Reproduce the items from the start through the line containing "pyautogui.click(x=528, y=92)", and replace "Email input field" with "Phone input field" while leaving everything else unchanged.
>>
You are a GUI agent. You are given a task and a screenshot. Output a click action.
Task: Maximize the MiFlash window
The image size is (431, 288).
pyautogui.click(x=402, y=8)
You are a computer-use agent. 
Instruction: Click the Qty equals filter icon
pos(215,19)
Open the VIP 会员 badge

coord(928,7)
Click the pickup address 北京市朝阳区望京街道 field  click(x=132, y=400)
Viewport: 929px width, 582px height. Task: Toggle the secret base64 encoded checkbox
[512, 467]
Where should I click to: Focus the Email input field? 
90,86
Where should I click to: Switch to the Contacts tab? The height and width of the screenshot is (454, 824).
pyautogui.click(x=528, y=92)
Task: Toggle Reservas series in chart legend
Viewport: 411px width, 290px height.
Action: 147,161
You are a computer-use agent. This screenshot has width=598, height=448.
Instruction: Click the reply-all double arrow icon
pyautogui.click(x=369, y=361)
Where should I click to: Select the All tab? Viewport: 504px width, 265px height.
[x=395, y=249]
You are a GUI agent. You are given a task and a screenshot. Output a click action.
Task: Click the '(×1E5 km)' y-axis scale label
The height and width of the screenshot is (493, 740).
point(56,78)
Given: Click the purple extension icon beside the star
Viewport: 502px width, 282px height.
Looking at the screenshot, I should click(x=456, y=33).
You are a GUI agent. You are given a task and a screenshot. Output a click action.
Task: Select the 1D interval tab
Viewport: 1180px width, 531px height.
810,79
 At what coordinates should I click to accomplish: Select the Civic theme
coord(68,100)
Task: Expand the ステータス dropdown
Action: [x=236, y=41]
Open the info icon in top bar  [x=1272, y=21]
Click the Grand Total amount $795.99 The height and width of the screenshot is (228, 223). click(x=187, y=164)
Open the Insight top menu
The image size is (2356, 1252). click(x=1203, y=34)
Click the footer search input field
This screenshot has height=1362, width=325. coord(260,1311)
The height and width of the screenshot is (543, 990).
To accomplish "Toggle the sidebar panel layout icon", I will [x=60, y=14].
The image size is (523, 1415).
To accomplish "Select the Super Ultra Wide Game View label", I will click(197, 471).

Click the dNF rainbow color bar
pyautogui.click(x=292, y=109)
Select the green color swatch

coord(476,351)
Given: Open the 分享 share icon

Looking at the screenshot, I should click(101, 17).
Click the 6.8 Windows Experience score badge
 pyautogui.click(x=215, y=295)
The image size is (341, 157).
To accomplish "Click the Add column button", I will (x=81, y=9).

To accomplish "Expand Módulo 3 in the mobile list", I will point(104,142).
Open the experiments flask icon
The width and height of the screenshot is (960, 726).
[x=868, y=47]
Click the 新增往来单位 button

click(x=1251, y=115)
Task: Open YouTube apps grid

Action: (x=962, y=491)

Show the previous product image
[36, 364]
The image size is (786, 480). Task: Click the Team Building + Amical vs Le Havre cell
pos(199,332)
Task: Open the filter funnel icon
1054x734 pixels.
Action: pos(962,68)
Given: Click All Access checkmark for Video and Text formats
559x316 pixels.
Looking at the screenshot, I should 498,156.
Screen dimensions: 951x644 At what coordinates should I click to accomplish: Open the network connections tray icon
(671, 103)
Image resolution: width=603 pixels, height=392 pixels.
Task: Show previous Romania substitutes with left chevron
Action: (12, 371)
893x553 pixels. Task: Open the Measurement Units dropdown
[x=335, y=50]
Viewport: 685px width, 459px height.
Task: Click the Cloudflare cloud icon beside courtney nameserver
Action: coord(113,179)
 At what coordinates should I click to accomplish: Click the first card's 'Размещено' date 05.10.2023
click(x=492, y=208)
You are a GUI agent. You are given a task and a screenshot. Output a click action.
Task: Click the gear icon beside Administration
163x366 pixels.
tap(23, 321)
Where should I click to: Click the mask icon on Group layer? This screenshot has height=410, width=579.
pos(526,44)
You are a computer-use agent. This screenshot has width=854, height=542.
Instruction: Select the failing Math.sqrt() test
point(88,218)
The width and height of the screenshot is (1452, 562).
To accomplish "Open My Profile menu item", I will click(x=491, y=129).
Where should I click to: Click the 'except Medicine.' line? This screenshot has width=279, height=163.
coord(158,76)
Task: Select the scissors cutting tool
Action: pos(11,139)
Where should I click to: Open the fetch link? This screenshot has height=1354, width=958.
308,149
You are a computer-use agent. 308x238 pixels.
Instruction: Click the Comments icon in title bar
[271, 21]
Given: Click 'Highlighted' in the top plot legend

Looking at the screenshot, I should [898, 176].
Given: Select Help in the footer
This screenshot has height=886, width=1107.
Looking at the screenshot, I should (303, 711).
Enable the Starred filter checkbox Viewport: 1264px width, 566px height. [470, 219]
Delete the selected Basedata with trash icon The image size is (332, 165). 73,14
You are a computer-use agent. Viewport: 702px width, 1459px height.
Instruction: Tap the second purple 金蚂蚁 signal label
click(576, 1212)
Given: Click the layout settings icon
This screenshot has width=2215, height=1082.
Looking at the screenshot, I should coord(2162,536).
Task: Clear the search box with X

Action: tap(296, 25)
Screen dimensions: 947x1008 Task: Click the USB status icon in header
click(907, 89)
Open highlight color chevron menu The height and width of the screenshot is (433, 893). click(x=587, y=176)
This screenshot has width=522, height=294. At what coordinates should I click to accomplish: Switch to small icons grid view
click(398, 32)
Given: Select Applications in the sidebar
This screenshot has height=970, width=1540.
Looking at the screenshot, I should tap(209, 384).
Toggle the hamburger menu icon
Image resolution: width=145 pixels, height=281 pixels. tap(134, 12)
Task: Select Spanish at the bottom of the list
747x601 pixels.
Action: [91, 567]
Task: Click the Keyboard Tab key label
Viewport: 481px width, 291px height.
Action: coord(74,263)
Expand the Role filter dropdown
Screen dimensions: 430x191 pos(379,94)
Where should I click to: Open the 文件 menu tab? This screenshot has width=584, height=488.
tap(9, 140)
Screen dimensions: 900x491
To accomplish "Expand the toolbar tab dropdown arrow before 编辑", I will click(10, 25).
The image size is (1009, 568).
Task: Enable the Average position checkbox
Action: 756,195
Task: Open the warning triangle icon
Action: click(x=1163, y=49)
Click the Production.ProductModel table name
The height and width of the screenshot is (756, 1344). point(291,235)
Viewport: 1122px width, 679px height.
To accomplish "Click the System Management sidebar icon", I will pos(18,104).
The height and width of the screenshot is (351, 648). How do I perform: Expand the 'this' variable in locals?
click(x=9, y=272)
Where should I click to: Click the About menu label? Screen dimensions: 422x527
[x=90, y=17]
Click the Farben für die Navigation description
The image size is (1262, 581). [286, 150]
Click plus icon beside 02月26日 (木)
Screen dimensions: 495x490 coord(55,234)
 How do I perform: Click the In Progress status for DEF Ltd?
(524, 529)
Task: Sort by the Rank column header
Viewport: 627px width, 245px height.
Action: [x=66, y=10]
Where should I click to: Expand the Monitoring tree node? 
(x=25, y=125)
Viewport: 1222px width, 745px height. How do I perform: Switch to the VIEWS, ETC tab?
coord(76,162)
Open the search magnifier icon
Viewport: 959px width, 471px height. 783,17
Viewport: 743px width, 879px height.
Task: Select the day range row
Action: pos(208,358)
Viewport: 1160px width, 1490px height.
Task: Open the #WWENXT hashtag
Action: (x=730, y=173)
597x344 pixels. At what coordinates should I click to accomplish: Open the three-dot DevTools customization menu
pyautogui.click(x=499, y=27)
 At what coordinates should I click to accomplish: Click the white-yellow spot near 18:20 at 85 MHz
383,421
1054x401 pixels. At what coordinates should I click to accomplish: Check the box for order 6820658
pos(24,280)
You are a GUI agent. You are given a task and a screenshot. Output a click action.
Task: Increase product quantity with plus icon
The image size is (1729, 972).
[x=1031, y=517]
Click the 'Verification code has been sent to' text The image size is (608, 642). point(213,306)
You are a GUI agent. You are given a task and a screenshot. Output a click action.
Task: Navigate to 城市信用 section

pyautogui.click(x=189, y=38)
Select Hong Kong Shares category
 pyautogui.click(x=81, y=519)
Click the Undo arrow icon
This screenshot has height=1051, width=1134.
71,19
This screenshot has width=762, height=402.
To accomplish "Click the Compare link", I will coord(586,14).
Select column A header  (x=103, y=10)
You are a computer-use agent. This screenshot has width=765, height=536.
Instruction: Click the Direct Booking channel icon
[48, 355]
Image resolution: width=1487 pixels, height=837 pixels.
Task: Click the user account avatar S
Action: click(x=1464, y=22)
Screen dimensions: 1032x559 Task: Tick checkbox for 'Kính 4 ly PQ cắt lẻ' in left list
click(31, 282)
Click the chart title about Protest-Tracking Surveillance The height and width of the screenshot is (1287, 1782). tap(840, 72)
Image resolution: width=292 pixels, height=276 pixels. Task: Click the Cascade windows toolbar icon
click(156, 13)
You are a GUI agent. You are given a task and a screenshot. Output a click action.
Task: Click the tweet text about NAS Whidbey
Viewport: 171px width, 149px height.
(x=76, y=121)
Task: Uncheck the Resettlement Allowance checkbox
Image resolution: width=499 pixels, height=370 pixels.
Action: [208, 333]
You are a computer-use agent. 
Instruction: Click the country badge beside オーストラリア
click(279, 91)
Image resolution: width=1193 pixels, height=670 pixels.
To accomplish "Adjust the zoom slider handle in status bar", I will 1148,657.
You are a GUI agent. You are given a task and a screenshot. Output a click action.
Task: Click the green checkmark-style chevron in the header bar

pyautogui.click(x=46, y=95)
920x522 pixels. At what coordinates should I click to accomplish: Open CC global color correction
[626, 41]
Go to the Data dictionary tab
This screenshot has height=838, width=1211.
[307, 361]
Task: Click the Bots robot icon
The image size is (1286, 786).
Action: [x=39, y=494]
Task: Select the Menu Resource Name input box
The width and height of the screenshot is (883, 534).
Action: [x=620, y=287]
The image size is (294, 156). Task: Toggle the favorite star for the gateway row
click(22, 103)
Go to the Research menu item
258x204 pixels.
<<
▸ Answer to this problem:
You are a GUI agent. You are given a task and a screenshot. Output a click action.
Task: Maximize the MiFlash window
The image size is (431, 288).
pyautogui.click(x=402, y=8)
You are a computer-use agent. 
Instruction: Click the Qty equals filter icon
pos(215,19)
Open the VIP 会员 badge

coord(928,7)
Click the pickup address 北京市朝阳区望京街道 field  click(x=132, y=400)
Viewport: 929px width, 582px height. Task: Toggle the secret base64 encoded checkbox
[512, 467]
Where should I click to: Focus the Phone input field? 
90,86
Where should I click to: Switch to the Contacts tab? The height and width of the screenshot is (454, 824).
pyautogui.click(x=528, y=92)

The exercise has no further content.